Stored entries
____________

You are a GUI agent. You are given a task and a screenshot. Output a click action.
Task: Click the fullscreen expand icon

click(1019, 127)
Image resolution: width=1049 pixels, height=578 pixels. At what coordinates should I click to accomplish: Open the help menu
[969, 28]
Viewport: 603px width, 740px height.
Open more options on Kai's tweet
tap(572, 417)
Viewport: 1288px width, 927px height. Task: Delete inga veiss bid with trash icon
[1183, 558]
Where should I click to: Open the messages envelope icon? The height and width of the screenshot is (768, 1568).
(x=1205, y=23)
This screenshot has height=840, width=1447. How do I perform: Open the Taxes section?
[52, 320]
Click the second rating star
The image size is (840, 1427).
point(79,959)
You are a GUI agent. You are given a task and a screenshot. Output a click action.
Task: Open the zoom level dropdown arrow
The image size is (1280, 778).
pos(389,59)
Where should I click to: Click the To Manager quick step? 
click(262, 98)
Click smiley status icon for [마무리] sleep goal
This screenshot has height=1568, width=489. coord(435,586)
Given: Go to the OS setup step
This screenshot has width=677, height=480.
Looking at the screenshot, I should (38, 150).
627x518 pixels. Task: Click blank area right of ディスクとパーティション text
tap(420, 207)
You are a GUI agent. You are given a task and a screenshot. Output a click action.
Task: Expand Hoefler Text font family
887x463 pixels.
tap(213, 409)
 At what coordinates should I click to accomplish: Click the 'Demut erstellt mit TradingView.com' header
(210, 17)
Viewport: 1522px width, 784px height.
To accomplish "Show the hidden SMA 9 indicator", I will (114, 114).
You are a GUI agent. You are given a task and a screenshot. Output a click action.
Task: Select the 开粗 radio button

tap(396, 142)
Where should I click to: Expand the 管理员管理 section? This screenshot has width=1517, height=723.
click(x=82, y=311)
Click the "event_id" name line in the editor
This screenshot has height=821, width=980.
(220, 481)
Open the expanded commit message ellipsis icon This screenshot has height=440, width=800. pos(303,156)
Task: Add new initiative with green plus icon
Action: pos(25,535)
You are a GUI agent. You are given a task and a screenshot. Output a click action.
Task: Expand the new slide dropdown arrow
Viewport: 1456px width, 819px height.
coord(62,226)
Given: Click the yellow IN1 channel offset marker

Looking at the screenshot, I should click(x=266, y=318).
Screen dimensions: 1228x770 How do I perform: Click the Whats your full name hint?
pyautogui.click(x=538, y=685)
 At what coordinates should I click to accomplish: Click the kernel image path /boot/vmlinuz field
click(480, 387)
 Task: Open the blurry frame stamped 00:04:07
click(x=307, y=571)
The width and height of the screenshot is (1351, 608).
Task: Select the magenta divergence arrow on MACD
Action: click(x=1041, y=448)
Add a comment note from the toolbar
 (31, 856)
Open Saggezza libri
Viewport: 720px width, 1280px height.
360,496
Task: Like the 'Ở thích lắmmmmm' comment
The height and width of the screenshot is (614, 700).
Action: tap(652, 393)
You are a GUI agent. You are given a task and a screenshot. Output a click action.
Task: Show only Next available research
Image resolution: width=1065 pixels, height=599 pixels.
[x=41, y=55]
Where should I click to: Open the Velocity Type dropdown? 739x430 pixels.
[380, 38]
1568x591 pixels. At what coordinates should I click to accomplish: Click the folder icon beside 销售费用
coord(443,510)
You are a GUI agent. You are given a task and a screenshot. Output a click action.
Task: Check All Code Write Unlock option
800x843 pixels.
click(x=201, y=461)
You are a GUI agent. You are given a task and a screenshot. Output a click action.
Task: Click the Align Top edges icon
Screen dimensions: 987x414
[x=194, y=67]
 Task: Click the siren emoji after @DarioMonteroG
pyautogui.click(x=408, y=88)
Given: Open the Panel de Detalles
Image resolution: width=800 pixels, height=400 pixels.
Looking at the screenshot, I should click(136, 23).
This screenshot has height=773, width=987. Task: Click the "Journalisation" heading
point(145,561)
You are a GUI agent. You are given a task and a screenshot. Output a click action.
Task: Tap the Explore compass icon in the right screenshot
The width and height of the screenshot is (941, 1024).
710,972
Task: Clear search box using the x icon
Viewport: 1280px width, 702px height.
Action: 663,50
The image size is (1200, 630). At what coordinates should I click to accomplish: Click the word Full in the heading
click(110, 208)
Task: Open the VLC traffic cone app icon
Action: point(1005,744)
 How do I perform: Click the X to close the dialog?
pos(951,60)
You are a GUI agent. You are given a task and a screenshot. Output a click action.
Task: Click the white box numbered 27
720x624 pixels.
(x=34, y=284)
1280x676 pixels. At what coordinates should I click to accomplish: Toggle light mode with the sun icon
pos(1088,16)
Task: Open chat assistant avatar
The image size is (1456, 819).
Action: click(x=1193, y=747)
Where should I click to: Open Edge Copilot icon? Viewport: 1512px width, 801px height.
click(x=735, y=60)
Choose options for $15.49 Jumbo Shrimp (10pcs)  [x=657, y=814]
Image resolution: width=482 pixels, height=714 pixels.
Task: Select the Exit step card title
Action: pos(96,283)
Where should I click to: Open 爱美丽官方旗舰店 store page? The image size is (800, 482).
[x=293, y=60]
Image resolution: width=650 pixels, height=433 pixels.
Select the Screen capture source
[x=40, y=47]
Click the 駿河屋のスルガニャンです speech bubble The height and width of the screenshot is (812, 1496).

____________

*Required task*. Reproduce every one of the rows above word for word, leaving nothing out and changing nothing.

*Solution to this problem*.
You are a GUI agent. You are given a task and a screenshot. Output a click action.
Task: Click the fullscreen expand icon

click(1019, 127)
Image resolution: width=1049 pixels, height=578 pixels. At what coordinates should I click to accomplish: Open the help menu
[969, 28]
Viewport: 603px width, 740px height.
Open more options on Kai's tweet
tap(572, 417)
Viewport: 1288px width, 927px height. Task: Delete inga veiss bid with trash icon
[1183, 558]
Where should I click to: Open the messages envelope icon? The height and width of the screenshot is (768, 1568).
(x=1205, y=23)
This screenshot has height=840, width=1447. How do I perform: Open the Taxes section?
[52, 320]
Click the second rating star
The image size is (840, 1427).
point(79,959)
You are a GUI agent. You are given a task and a screenshot. Output a click action.
Task: Open the zoom level dropdown arrow
The image size is (1280, 778).
pos(389,59)
Where should I click to: Click the To Manager quick step? 
click(262, 98)
Click smiley status icon for [마무리] sleep goal
This screenshot has height=1568, width=489. coord(435,586)
Given: Go to the OS setup step
This screenshot has width=677, height=480.
Looking at the screenshot, I should (38, 150).
627x518 pixels. Task: Click blank area right of ディスクとパーティション text
tap(420, 207)
You are a GUI agent. You are given a task and a screenshot. Output a click action.
Task: Expand Hoefler Text font family
887x463 pixels.
tap(213, 409)
 At what coordinates should I click to accomplish: Click the 'Demut erstellt mit TradingView.com' header
(210, 17)
Viewport: 1522px width, 784px height.
To accomplish "Show the hidden SMA 9 indicator", I will (114, 114).
You are a GUI agent. You are given a task and a screenshot. Output a click action.
Task: Select the 开粗 radio button

tap(396, 142)
Where should I click to: Expand the 管理员管理 section? This screenshot has width=1517, height=723.
click(x=82, y=311)
Click the "event_id" name line in the editor
This screenshot has height=821, width=980.
(220, 481)
Open the expanded commit message ellipsis icon This screenshot has height=440, width=800. pos(303,156)
Task: Add new initiative with green plus icon
Action: pos(25,535)
You are a GUI agent. You are given a task and a screenshot. Output a click action.
Task: Expand the new slide dropdown arrow
Viewport: 1456px width, 819px height.
coord(62,226)
Given: Click the yellow IN1 channel offset marker

Looking at the screenshot, I should click(x=266, y=318).
Screen dimensions: 1228x770 How do I perform: Click the Whats your full name hint?
pyautogui.click(x=538, y=685)
 At what coordinates should I click to accomplish: Click the kernel image path /boot/vmlinuz field
click(480, 387)
 Task: Open the blurry frame stamped 00:04:07
click(x=307, y=571)
The width and height of the screenshot is (1351, 608).
Task: Select the magenta divergence arrow on MACD
Action: click(x=1041, y=448)
Add a comment note from the toolbar
 (31, 856)
Open Saggezza libri
Viewport: 720px width, 1280px height.
360,496
Task: Like the 'Ở thích lắmmmmm' comment
The height and width of the screenshot is (614, 700).
Action: tap(652, 393)
You are a GUI agent. You are given a task and a screenshot. Output a click action.
Task: Show only Next available research
Image resolution: width=1065 pixels, height=599 pixels.
[x=41, y=55]
Where should I click to: Open the Velocity Type dropdown? 739x430 pixels.
[380, 38]
1568x591 pixels. At what coordinates should I click to accomplish: Click the folder icon beside 销售费用
coord(443,510)
You are a GUI agent. You are given a task and a screenshot. Output a click action.
Task: Check All Code Write Unlock option
800x843 pixels.
click(x=201, y=461)
You are a GUI agent. You are given a task and a screenshot. Output a click action.
Task: Click the Align Top edges icon
Screen dimensions: 987x414
[x=194, y=67]
 Task: Click the siren emoji after @DarioMonteroG
pyautogui.click(x=408, y=88)
Given: Open the Panel de Detalles
Image resolution: width=800 pixels, height=400 pixels.
Looking at the screenshot, I should click(136, 23).
This screenshot has height=773, width=987. Task: Click the "Journalisation" heading
point(145,561)
You are a GUI agent. You are given a task and a screenshot. Output a click action.
Task: Tap the Explore compass icon in the right screenshot
The width and height of the screenshot is (941, 1024).
710,972
Task: Clear search box using the x icon
Viewport: 1280px width, 702px height.
Action: 663,50
The image size is (1200, 630). At what coordinates should I click to accomplish: Click the word Full in the heading
click(110, 208)
Task: Open the VLC traffic cone app icon
Action: point(1005,744)
 How do I perform: Click the X to close the dialog?
pos(951,60)
You are a GUI agent. You are given a task and a screenshot. Output a click action.
Task: Click the white box numbered 27
720x624 pixels.
(x=34, y=284)
1280x676 pixels. At what coordinates should I click to accomplish: Toggle light mode with the sun icon
pos(1088,16)
Task: Open chat assistant avatar
The image size is (1456, 819).
Action: click(x=1193, y=747)
Where should I click to: Open Edge Copilot icon? Viewport: 1512px width, 801px height.
click(x=735, y=60)
Choose options for $15.49 Jumbo Shrimp (10pcs)  [x=657, y=814]
Image resolution: width=482 pixels, height=714 pixels.
Task: Select the Exit step card title
Action: pos(96,283)
Where should I click to: Open 爱美丽官方旗舰店 store page? The image size is (800, 482).
[x=293, y=60]
Image resolution: width=650 pixels, height=433 pixels.
Select the Screen capture source
[x=40, y=47]
Click the 駿河屋のスルガニャンです speech bubble The height and width of the screenshot is (812, 1496).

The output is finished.